Answer： Since I can't actually draw a picture here, I'll describe the digraph based on the matrix. Imagine four dots (vertices) labeled V1, V2, V3, and V4.

Here are the directed edges (arrows) that connect them:

There's an arrow from V1 pointing to V2.
There's an arrow from V2 pointing to V1.
There's an arrow from V2 pointing to V4.
There's an arrow from V3 pointing to V2.
There's an arrow from V4 pointing to V1.
There's an arrow from V4 pointing to V3.
There's a self-loop on V4, meaning an arrow starts at V4 and points back to V4.

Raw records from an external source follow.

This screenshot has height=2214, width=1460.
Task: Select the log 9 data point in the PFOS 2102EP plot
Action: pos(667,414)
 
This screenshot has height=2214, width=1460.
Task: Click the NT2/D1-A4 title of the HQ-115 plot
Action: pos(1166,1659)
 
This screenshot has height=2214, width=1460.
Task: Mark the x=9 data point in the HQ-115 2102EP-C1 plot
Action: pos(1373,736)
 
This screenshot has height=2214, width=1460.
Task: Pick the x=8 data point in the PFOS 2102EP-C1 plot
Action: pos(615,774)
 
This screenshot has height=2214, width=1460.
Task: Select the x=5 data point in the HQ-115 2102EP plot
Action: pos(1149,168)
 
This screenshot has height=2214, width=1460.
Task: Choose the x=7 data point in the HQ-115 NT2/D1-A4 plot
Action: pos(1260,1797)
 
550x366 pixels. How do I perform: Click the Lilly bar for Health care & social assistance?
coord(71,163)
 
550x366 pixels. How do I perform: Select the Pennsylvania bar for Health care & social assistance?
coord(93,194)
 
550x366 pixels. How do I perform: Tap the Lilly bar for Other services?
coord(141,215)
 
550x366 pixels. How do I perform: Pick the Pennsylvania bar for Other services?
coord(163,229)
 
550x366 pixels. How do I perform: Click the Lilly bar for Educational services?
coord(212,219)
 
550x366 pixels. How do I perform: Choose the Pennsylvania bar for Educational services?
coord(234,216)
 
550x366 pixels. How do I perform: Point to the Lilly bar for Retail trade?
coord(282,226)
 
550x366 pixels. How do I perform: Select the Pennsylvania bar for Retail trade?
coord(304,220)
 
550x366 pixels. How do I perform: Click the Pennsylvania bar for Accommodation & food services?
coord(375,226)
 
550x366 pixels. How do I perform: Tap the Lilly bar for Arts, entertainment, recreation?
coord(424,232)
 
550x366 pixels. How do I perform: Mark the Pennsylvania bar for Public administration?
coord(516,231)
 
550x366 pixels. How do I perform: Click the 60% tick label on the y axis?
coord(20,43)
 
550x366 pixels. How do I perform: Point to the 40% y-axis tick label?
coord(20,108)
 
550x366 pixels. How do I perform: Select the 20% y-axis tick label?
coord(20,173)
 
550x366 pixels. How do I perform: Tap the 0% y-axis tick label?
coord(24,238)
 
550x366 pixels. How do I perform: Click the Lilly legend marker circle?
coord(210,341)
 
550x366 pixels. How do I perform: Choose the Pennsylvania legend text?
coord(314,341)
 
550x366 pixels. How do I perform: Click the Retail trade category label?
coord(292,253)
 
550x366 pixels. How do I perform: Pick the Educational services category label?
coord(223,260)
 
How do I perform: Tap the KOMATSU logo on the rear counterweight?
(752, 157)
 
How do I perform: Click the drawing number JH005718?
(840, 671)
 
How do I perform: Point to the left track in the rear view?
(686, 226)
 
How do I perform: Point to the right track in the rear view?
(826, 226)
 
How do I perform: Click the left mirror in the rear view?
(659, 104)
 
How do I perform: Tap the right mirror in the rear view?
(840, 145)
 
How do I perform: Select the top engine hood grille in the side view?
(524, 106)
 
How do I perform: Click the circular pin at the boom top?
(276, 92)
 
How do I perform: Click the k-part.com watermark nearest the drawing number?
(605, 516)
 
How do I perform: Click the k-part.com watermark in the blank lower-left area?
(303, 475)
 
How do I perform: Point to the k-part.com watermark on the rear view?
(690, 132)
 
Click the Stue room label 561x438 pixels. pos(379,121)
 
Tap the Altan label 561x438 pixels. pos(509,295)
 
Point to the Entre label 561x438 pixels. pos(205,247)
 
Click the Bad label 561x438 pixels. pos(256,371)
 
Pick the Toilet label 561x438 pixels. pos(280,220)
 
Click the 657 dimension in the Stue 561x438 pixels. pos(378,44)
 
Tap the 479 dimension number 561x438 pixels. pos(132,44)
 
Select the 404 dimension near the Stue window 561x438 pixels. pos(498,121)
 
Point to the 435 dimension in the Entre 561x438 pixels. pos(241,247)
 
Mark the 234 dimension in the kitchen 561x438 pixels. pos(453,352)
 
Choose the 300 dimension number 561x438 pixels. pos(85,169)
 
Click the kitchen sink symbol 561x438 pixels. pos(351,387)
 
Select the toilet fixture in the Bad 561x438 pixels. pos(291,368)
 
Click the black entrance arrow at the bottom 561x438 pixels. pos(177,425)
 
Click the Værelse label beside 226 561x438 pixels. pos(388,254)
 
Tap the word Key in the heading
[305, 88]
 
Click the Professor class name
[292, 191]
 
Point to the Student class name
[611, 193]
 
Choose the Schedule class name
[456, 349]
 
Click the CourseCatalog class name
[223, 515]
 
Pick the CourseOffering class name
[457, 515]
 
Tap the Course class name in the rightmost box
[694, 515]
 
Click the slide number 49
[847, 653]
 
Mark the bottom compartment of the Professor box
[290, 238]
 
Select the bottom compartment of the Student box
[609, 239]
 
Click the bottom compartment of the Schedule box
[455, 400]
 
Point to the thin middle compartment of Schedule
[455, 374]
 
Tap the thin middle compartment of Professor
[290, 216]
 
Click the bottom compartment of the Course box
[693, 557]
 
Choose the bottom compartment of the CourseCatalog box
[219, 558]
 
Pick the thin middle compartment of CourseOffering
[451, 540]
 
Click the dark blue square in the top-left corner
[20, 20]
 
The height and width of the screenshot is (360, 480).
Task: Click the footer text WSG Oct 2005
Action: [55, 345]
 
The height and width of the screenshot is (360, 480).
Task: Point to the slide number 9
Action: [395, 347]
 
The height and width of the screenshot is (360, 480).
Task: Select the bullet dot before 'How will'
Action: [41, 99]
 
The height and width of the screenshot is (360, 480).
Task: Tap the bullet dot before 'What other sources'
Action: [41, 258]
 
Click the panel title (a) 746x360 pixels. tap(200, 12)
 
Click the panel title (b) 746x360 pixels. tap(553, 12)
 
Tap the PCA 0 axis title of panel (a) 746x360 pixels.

Explain This is a question about understanding how an adjacency matrix represents a directed graph (digraph). The solving step is:

Count the vertices: The given matrix is a 4x4 matrix. This means our digraph has 4 vertices, which we can label as V1, V2, V3, and V4.
Understand matrix entries: In an adjacency matrix for a digraph, if the entry in row 'i' and column 'j' (A[i][j]) is '1', it means there is a directed edge (an arrow) going from vertex 'i' to vertex 'j'. If the entry is '0', there's no such edge.
Read each row for outgoing edges:
- From V1 (Row 1): The only '1' is at A[1][2], so there's an edge from V1 to V2.
- From V2 (Row 2): There are '1's at A[2][1] and A[2][4], so there are edges from V2 to V1 and from V2 to V4.
- From V3 (Row 3): The only '1' is at A[3][2], so there's an edge from V3 to V2.
- From V4 (Row 4): There are '1's at A[4][1], A[4][3], and A[4][4]. This means there are edges from V4 to V1, from V4 to V3, and a self-loop from V4 to V4.
List the edges to describe the graph: Once we've identified all the '1's, we list the corresponding directed edges. This tells us exactly how to "draw" the digraph.